What is expected – Go through the entries below and tally the lines containing the string "text"; report only the tally.

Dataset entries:
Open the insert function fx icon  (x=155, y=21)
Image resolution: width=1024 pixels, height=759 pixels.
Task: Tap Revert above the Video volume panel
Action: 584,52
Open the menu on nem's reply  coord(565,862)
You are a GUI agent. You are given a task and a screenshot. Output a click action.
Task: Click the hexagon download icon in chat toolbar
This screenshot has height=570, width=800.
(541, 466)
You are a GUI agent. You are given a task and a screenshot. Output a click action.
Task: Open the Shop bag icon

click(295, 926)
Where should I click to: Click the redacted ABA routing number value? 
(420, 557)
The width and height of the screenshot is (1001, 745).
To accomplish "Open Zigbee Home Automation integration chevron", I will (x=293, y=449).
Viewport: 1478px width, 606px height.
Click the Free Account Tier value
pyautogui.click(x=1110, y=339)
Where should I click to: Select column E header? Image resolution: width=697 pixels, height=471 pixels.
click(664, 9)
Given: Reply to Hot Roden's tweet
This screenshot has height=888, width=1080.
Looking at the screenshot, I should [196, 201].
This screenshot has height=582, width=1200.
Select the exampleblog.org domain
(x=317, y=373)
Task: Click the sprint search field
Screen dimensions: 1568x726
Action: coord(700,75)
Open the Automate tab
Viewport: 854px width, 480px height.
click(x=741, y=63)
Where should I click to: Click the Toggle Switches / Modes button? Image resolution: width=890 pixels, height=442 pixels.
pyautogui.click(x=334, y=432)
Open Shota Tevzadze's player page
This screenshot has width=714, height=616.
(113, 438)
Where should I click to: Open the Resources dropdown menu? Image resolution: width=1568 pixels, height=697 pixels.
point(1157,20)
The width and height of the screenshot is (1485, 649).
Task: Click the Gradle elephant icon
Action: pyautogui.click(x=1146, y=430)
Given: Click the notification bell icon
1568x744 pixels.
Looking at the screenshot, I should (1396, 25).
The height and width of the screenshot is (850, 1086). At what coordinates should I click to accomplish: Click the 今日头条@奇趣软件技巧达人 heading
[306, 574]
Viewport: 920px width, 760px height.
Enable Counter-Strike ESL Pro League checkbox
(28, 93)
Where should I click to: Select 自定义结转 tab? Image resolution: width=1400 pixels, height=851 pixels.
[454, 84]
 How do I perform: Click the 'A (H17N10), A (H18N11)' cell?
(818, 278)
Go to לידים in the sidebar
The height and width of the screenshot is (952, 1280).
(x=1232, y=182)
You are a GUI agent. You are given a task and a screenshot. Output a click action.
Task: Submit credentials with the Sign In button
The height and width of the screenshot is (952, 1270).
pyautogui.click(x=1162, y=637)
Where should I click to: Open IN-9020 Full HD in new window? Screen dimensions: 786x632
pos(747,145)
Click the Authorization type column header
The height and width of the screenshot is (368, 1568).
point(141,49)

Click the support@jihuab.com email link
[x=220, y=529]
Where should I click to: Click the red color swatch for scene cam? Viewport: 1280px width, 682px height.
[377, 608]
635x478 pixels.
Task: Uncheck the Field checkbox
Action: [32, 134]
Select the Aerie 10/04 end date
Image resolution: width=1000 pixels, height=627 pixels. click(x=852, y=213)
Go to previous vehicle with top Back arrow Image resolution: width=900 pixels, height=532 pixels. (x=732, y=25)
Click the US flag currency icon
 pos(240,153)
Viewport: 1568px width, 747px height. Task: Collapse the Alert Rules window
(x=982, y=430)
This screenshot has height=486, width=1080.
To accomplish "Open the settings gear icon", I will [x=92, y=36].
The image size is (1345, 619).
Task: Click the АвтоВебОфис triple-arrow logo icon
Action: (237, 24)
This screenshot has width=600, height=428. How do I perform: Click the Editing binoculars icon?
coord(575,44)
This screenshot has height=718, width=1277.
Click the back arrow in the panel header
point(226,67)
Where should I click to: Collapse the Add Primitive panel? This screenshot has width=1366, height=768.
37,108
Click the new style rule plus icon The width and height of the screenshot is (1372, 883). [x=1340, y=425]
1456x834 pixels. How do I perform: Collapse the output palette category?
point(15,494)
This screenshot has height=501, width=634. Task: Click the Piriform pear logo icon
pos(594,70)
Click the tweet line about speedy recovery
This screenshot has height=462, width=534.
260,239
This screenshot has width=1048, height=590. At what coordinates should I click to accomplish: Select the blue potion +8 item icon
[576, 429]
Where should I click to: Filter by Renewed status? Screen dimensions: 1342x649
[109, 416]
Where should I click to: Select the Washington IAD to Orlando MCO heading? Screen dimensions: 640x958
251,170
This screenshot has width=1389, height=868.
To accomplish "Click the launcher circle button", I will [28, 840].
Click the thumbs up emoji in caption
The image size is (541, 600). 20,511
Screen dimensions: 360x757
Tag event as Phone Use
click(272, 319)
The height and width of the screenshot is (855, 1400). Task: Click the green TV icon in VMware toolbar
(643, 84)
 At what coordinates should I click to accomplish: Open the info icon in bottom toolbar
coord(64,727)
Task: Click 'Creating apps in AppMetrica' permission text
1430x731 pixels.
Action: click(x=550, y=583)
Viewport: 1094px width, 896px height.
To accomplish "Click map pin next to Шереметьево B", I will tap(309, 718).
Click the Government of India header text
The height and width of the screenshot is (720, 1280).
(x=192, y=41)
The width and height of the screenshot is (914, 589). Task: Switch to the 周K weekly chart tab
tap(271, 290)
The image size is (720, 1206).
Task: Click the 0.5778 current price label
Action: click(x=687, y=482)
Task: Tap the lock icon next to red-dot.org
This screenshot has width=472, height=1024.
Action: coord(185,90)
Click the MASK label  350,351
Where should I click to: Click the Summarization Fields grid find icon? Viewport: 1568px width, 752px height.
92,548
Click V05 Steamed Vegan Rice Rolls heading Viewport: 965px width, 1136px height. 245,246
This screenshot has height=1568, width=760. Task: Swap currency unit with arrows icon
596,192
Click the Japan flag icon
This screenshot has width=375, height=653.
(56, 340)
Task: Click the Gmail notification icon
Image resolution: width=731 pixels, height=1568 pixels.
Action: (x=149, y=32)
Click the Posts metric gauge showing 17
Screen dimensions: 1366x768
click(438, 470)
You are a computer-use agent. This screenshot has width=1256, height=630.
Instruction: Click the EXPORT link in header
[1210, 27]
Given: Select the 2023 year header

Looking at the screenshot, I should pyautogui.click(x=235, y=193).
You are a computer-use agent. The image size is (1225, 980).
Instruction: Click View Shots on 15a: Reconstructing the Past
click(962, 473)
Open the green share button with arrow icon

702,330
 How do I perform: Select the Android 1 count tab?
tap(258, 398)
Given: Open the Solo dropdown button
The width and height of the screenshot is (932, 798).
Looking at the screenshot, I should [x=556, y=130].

Written response – 2